Sigmund 7 years, 1 month ago

Yet another tidbit that didn't make it into the LJWorld artice ....

"Prosecutors charged the driver with his fifth DUI after the accident, state and county records show. But because of gaps in reporting, the state driver's license database showed only two of those convictions."

I can assure you that this "gap" in reporting is very widespread and has impacted many DUI cases in Douglas County Kansas. Both the prosecution and the defense bar are very aware of multiple missing records in Kansas. Often the prosecution will ask the defense to agree to a certain number of priors when the defense knows it is much higher. The truthful answer for a continuous defense attorney is to agree that the prosecution can only find a certain number of priors, not to agree that the prosecution has found all the priors.

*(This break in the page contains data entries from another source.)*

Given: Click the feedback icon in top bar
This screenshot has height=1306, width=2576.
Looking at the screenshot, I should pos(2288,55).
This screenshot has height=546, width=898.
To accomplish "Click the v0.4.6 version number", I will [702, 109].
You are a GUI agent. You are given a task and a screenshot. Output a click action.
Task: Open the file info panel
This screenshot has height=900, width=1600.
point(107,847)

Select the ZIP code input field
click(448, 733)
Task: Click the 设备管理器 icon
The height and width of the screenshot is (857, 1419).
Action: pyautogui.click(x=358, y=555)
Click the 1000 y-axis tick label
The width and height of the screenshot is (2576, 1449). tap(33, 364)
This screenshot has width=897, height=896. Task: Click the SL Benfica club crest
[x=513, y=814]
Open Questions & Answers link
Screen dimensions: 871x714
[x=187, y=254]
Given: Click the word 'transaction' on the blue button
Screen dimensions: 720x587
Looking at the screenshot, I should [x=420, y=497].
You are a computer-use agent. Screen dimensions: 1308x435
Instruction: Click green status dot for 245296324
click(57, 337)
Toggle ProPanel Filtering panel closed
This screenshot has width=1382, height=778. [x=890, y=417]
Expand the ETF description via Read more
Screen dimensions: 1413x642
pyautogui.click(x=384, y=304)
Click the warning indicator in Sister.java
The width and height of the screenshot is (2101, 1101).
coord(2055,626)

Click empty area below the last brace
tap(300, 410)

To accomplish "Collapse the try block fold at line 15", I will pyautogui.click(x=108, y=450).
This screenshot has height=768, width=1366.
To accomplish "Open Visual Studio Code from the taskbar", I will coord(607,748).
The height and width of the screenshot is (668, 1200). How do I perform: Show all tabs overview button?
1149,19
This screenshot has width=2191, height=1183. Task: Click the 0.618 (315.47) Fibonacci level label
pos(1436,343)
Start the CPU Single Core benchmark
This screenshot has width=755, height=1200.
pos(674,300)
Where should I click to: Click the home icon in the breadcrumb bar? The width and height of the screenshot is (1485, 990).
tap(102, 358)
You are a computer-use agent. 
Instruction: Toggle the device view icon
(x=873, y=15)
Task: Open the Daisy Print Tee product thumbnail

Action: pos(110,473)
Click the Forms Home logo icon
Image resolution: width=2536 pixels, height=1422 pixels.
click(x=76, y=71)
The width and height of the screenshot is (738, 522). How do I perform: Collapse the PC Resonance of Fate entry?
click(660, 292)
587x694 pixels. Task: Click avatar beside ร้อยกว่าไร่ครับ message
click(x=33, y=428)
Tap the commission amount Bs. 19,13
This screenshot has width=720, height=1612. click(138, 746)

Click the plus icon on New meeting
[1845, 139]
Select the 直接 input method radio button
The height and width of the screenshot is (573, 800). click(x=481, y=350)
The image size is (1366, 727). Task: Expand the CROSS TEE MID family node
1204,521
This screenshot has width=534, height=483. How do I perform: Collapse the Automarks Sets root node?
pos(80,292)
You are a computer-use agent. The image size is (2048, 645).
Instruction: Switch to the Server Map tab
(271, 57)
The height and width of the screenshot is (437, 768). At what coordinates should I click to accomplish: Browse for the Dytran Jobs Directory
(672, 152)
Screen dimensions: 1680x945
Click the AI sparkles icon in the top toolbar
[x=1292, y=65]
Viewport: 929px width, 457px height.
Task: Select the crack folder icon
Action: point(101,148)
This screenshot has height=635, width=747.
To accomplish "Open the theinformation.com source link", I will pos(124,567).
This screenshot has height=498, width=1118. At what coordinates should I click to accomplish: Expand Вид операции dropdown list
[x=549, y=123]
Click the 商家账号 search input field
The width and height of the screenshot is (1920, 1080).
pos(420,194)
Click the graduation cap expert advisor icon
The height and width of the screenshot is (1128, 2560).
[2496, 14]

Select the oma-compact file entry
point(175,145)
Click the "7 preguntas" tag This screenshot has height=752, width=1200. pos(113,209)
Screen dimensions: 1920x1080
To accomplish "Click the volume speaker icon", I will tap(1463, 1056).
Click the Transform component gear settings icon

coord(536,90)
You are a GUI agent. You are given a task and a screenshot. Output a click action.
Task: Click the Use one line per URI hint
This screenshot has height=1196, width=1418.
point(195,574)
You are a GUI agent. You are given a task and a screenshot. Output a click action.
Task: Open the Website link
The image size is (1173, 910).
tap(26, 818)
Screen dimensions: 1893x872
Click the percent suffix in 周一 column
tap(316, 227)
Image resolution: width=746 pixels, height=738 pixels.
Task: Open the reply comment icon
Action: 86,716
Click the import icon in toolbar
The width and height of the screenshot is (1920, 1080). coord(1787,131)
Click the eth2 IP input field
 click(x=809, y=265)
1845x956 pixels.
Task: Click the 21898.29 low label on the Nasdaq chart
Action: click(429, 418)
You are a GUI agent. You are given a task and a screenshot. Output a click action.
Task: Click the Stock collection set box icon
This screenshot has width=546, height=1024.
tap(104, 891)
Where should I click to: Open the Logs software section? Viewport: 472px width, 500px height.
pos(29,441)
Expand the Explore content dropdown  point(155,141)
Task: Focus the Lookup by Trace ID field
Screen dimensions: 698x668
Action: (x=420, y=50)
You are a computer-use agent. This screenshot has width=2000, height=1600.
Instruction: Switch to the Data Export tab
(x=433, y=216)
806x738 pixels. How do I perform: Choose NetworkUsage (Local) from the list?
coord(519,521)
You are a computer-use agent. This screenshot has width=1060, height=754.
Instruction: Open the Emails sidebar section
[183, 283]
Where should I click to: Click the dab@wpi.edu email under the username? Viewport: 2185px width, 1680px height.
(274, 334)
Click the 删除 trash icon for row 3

Sigmund 7 years, 1 month ago

Yet more information that was not a part of the LJWorld article ....

"Mary Ann Khoury, president and CEO of the DUI Victim Center of Kansas in Wichita, said earlier this week that she was encouraged about the repository, first-time interlock and funding for community corrections. But she said she was disappointed that the state will not make refusing a breath alcohol test a crime, as originally proposed by the DUI commission."

Sigmund 7 years, 1 month ago

Here is some information that might be of interest to LJWorld readers that somehow did not make it into the LJWorld article....

"The fate of the bill was in question last week when legislators were slow to put money in the state's 2012 budget to fund community corrections for DUI offenders. Budget negotiators agreed on $1.5 million for community corrections, and that, combined with an increase in fines, should help corrections be able to monitor offenders, Colloton said."

"Sen. Tim Owens, R-Overland Park, had been ready to throw out the bill at one point if legislators didn't fund community corrections."

Sigmund 7 years, 1 month ago

Oppps, very embarrassed! This was Senate Bill 6, a different DUI law. I am now available to open mocking and much derision having already donned a well worn hair shirt.